**Required actions**:
**A.** In the worked solution below, what is the hypotenuse of the right triangle formed for B?
**B.** Decide whether each statement agrees with the worked solution below. Answer yes or no for each and quote the words of the solution that decide it.
(i) The solution relies on the cosine addition formula.
(ii) In the right triangle for B, the adjacent side is $$x$$.
(iii) The solution takes $$\cos A$$ to be nonnegative.
**C.** Write the next part of the worked solution below, picking up after its last sentence.

**Source text**:
>> START

Question

In Exercises $$165-184$$, rewrite the quantity as algebraic expressions of $$x$$ and state the domain on which the equivalence is valid.$$\cos (\arcsin (x)+\arctan (x))$$

Answer

**step1 Define the angles and recall the cosine addition formula**

Let $$A = \arcsin(x)$$ and $$B = \arctan(x)$$. We need to evaluate $$\cos(A+B)$$. The cosine addition formula states that $$\cos(A+B) = \cos A \cos B - \sin A \sin B$$. We will find the values of $$\sin A$$, $$\cos A$$, $$\sin B$$, and $$\cos B$$ in terms of $$x$$.

$$\cos(A+B) = \cos A \cos B - \sin A \sin B$$

**step2 Determine trigonometric values for A**

For $$A = \arcsin(x)$$:
By definition of arcsin, $$\sin A = x$$.
The domain of $$\arcsin(x)$$ is $$[-1, 1]$$, and its range is $$[-\frac{\pi}{2}, \frac{\pi}{2}]$$. In this range, $$\cos A \geq 0$$.
We use the Pythagorean identity $$\sin^2 A + \cos^2 A = 1$$.
Substituting $$\sin A = x$$ into the identity, we get $$x^2 + \cos^2 A = 1$$, which implies $$\cos^2 A = 1 - x^2$$.
Since $$\cos A \geq 0$$, we have $$\cos A = \sqrt{1 - x^2}$$.

$$\sin A = x$$

$$\cos A = \sqrt{1 - x^2}$$

**step3 Determine trigonometric values for B**

For $$B = \arctan(x)$$:
By definition of arctan, $$\tan B = x$$.
The domain of $$\arctan(x)$$ is $$(-\infty, \infty)$$, and its range is $$(-\frac{\pi}{2}, \frac{\pi}{2})$$. In this range, $$\cos B > 0$$.
We can form a right triangle where the opposite side is $$x$$ and the adjacent side is $$1$$. The hypotenuse is $$\sqrt{x^2 + 1^2} = \sqrt{x^2 + 1}$$.

>> END

**Data extract**:

>> START

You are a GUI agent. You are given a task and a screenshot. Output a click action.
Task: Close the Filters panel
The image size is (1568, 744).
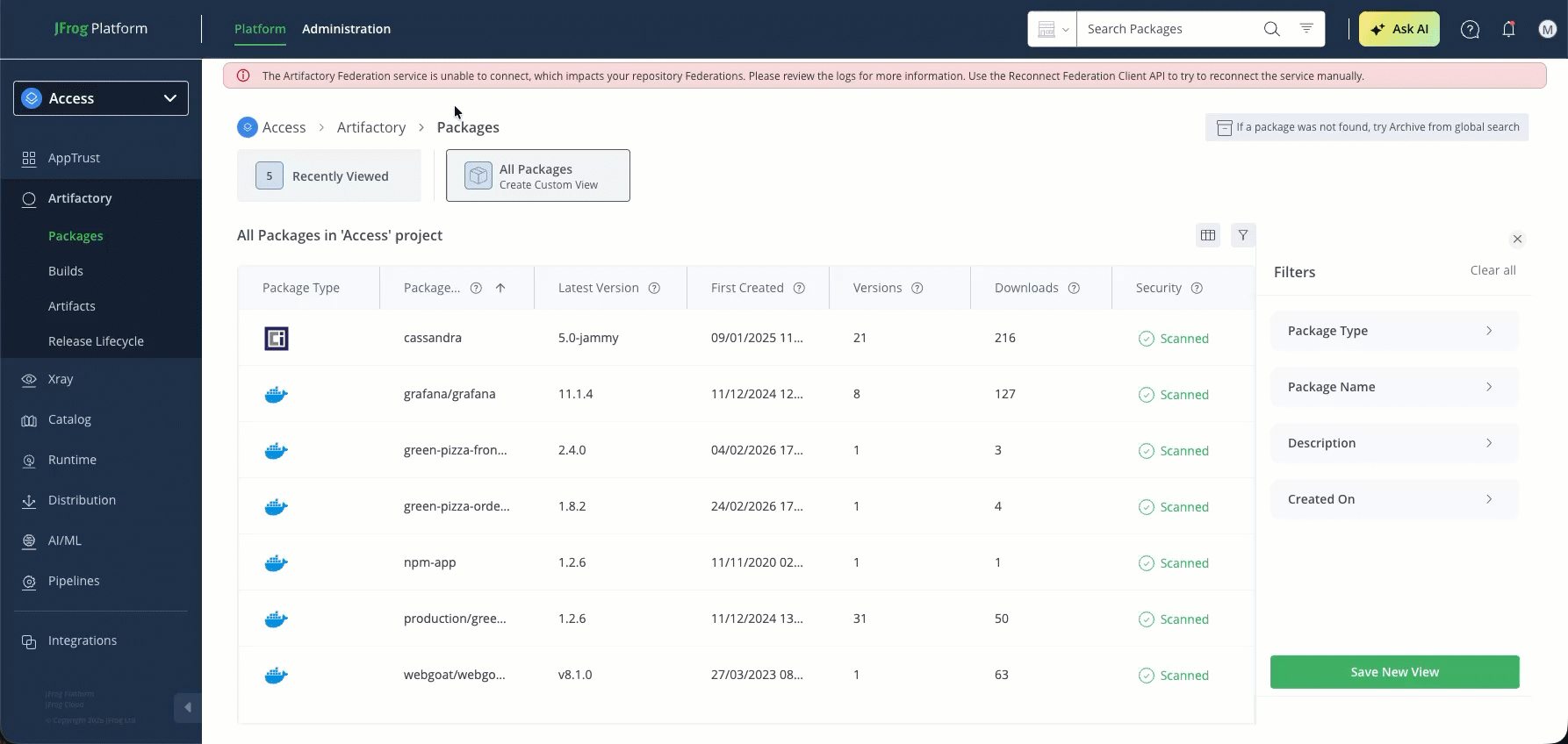click(x=1517, y=239)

>> END

**Replies**:
**A.** $$\sqrt{x^2 + 1}$$

**B.**
(i) Yes: "The cosine addition formula states that $$\cos(A+B) = \cos A \cos B - \sin A \sin B$$"
(ii) No: "the opposite side is $$x$$ and the adjacent side is $$1$$"
(iii) Yes: "Since $$\cos A \geq 0$$, we have $$\cos A = \sqrt{1 - x^2}$$"

**C.**
Therefore, $$\sin B = \frac{\text{opposite}}{\text{hypotenuse}} = \frac{x}{\sqrt{x^2 + 1}}$$ and $$\cos B = \frac{\text{adjacent}}{\text{hypotenuse}} = \frac{1}{\sqrt{x^2 + 1}}$$.

$$\sin B = \frac{x}{\sqrt{x^2 + 1}}$$

$$\cos B = \frac{1}{\sqrt{x^2 + 1}}$$

**step4 Substitute the values into the cosine addition formula**

Now substitute the expressions for $$\sin A$$, $$\cos A$$, $$\sin B$$, and $$\cos B$$ into the cosine addition formula from Step 1.

$$\cos(\arcsin(x) + \arctan(x)) = \cos A \cos B - \sin A \sin B$$

$$= (\sqrt{1 - x^2}) \left(\frac{1}{\sqrt{x^2 + 1}}\right) - (x) \left(\frac{x}{\sqrt{x^2 + 1}}\right)$$

$$= \frac{\sqrt{1 - x^2}}{\sqrt{x^2 + 1}} - \frac{x^2}{\sqrt{x^2 + 1}}$$

$$= \frac{\sqrt{1 - x^2} - x^2}{\sqrt{x^2 + 1}}$$

**step5 Determine the domain of validity**

For the original expression $$\cos (\arcsin (x)+\arctan (x))$$ to be defined, both $$\arcsin(x)$$ and $$\arctan(x)$$ must be defined.
The domain of $$\arcsin(x)$$ is $$[-1, 1]$$.
The domain of $$\arctan(x)$$ is $$(-\infty, \infty)$$.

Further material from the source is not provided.